-- Opening Marker --
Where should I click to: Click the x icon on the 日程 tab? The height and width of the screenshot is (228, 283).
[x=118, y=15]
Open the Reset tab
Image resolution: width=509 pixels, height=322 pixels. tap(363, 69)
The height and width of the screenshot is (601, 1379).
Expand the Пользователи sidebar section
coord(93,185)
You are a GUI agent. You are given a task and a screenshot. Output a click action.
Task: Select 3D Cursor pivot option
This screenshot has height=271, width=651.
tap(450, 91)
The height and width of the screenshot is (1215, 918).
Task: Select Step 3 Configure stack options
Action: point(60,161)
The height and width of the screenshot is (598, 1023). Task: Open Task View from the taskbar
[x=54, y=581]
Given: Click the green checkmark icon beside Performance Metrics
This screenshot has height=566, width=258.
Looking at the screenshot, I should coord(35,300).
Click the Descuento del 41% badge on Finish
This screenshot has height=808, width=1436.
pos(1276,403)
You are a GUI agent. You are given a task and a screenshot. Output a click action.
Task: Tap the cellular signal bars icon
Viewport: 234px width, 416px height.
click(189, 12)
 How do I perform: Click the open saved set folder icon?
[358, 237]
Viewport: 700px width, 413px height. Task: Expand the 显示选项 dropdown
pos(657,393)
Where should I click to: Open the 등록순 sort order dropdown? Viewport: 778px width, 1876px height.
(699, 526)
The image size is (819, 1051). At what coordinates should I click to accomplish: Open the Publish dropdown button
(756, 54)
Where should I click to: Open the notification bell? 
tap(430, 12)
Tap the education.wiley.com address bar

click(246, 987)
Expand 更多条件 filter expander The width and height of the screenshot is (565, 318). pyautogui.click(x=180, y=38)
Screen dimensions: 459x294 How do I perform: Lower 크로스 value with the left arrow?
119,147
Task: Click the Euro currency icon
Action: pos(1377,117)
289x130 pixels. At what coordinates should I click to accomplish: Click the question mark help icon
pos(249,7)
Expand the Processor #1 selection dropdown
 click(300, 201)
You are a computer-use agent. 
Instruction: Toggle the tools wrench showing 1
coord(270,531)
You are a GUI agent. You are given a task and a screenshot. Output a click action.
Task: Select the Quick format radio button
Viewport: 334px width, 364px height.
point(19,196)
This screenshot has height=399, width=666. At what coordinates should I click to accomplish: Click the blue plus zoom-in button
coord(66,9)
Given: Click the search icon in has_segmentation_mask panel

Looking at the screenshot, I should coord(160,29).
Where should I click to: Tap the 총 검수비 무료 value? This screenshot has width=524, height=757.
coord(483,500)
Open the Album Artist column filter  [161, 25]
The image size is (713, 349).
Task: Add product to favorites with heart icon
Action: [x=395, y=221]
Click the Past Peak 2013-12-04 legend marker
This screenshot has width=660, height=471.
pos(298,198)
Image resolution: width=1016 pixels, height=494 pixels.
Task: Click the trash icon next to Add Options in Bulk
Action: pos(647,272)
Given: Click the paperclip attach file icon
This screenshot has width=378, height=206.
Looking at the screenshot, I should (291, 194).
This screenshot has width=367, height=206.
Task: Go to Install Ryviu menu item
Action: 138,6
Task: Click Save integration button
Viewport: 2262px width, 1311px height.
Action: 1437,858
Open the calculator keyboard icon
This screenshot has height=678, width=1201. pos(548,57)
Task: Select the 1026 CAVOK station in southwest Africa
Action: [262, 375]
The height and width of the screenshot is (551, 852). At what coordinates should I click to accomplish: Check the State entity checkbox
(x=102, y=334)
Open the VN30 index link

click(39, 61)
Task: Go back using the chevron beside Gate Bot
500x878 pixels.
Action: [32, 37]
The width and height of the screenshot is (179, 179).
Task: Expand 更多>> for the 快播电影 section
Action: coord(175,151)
-- Closing Marker --
* **Prompt**: Word for word, every record must be given again.

* **Expected answer**:
Where should I click to: Click the x icon on the 日程 tab? The height and width of the screenshot is (228, 283).
[x=118, y=15]
Open the Reset tab
Image resolution: width=509 pixels, height=322 pixels. tap(363, 69)
The height and width of the screenshot is (601, 1379).
Expand the Пользователи sidebar section
coord(93,185)
You are a GUI agent. You are given a task and a screenshot. Output a click action.
Task: Select 3D Cursor pivot option
This screenshot has height=271, width=651.
tap(450, 91)
The height and width of the screenshot is (1215, 918).
Task: Select Step 3 Configure stack options
Action: point(60,161)
The height and width of the screenshot is (598, 1023). Task: Open Task View from the taskbar
[x=54, y=581]
Given: Click the green checkmark icon beside Performance Metrics
This screenshot has height=566, width=258.
Looking at the screenshot, I should coord(35,300).
Click the Descuento del 41% badge on Finish
This screenshot has height=808, width=1436.
pos(1276,403)
You are a GUI agent. You are given a task and a screenshot. Output a click action.
Task: Tap the cellular signal bars icon
Viewport: 234px width, 416px height.
click(189, 12)
 How do I perform: Click the open saved set folder icon?
[358, 237]
Viewport: 700px width, 413px height. Task: Expand the 显示选项 dropdown
pos(657,393)
Where should I click to: Open the 등록순 sort order dropdown? Viewport: 778px width, 1876px height.
(699, 526)
The image size is (819, 1051). At what coordinates should I click to accomplish: Open the Publish dropdown button
(756, 54)
Where should I click to: Open the notification bell? 
tap(430, 12)
Tap the education.wiley.com address bar

click(246, 987)
Expand 更多条件 filter expander The width and height of the screenshot is (565, 318). pyautogui.click(x=180, y=38)
Screen dimensions: 459x294 How do I perform: Lower 크로스 value with the left arrow?
119,147
Task: Click the Euro currency icon
Action: pos(1377,117)
289x130 pixels. At what coordinates should I click to accomplish: Click the question mark help icon
pos(249,7)
Expand the Processor #1 selection dropdown
 click(300, 201)
You are a computer-use agent. 
Instruction: Toggle the tools wrench showing 1
coord(270,531)
You are a GUI agent. You are given a task and a screenshot. Output a click action.
Task: Select the Quick format radio button
Viewport: 334px width, 364px height.
point(19,196)
This screenshot has height=399, width=666. At what coordinates should I click to accomplish: Click the blue plus zoom-in button
coord(66,9)
Given: Click the search icon in has_segmentation_mask panel

Looking at the screenshot, I should coord(160,29).
Where should I click to: Tap the 총 검수비 무료 value? This screenshot has width=524, height=757.
coord(483,500)
Open the Album Artist column filter  [161, 25]
The image size is (713, 349).
Task: Add product to favorites with heart icon
Action: [x=395, y=221]
Click the Past Peak 2013-12-04 legend marker
This screenshot has width=660, height=471.
pos(298,198)
Image resolution: width=1016 pixels, height=494 pixels.
Task: Click the trash icon next to Add Options in Bulk
Action: pos(647,272)
Given: Click the paperclip attach file icon
This screenshot has width=378, height=206.
Looking at the screenshot, I should (291, 194).
This screenshot has width=367, height=206.
Task: Go to Install Ryviu menu item
Action: 138,6
Task: Click Save integration button
Viewport: 2262px width, 1311px height.
Action: 1437,858
Open the calculator keyboard icon
This screenshot has height=678, width=1201. pos(548,57)
Task: Select the 1026 CAVOK station in southwest Africa
Action: [262, 375]
The height and width of the screenshot is (551, 852). At what coordinates should I click to accomplish: Check the State entity checkbox
(x=102, y=334)
Open the VN30 index link

click(39, 61)
Task: Go back using the chevron beside Gate Bot
500x878 pixels.
Action: [32, 37]
The width and height of the screenshot is (179, 179).
Task: Expand 更多>> for the 快播电影 section
Action: coord(175,151)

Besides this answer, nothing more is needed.